* Your assignment *
Lines from the one containing "You are a computer-use agent. The height" through the final line of the entries below: reproduce them exactly, all of them and only them.
(Beginning of Provided entries)
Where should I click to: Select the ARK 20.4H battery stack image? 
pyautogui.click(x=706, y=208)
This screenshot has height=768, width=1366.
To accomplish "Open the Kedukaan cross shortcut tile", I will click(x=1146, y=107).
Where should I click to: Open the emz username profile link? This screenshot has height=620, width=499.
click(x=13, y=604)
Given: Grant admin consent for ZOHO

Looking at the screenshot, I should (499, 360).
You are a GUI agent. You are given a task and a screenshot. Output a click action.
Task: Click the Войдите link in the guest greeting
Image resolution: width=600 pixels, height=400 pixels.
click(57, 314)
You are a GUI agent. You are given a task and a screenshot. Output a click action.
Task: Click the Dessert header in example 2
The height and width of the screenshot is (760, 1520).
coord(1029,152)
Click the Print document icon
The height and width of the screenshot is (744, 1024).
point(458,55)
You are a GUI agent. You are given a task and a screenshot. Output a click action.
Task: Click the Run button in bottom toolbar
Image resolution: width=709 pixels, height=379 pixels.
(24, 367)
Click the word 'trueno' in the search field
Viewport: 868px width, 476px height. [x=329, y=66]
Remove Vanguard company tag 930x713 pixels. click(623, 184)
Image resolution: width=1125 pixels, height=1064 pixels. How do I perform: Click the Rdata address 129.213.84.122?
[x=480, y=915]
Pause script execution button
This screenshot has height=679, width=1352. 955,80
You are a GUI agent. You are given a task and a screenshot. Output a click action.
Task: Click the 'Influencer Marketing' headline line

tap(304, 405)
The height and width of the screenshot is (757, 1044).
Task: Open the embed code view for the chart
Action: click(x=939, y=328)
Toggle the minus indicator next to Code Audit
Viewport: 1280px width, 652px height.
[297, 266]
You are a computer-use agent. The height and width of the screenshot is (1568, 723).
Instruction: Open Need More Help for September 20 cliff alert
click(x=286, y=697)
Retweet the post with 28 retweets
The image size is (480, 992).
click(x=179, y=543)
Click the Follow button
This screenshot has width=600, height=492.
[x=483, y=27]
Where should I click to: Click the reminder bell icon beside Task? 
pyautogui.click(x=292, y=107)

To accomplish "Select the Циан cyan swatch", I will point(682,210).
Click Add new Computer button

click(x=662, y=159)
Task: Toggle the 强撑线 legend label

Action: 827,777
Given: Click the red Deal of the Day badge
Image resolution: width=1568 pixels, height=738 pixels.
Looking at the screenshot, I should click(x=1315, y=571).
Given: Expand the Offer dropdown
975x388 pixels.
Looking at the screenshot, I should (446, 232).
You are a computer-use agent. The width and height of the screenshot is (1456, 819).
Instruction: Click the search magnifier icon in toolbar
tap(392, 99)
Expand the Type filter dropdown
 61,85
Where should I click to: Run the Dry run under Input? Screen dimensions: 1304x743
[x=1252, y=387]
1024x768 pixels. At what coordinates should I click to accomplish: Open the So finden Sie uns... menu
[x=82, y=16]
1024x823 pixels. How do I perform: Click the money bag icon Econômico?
(End of Provided entries)
* The answer *
You are a computer-use agent. The height and width of the screenshot is (1568, 723).
Instruction: Open Need More Help for September 20 cliff alert
click(x=286, y=697)
Retweet the post with 28 retweets
The image size is (480, 992).
click(x=179, y=543)
Click the Follow button
This screenshot has width=600, height=492.
[x=483, y=27]
Where should I click to: Click the reminder bell icon beside Task? 
pyautogui.click(x=292, y=107)

To accomplish "Select the Циан cyan swatch", I will point(682,210).
Click Add new Computer button

click(x=662, y=159)
Task: Toggle the 强撑线 legend label

Action: 827,777
Given: Click the red Deal of the Day badge
Image resolution: width=1568 pixels, height=738 pixels.
Looking at the screenshot, I should click(x=1315, y=571).
Given: Expand the Offer dropdown
975x388 pixels.
Looking at the screenshot, I should (446, 232).
You are a computer-use agent. The width and height of the screenshot is (1456, 819).
Instruction: Click the search magnifier icon in toolbar
tap(392, 99)
Expand the Type filter dropdown
 61,85
Where should I click to: Run the Dry run under Input? Screen dimensions: 1304x743
[x=1252, y=387]
1024x768 pixels. At what coordinates should I click to accomplish: Open the So finden Sie uns... menu
[x=82, y=16]
1024x823 pixels. How do I perform: Click the money bag icon Econômico?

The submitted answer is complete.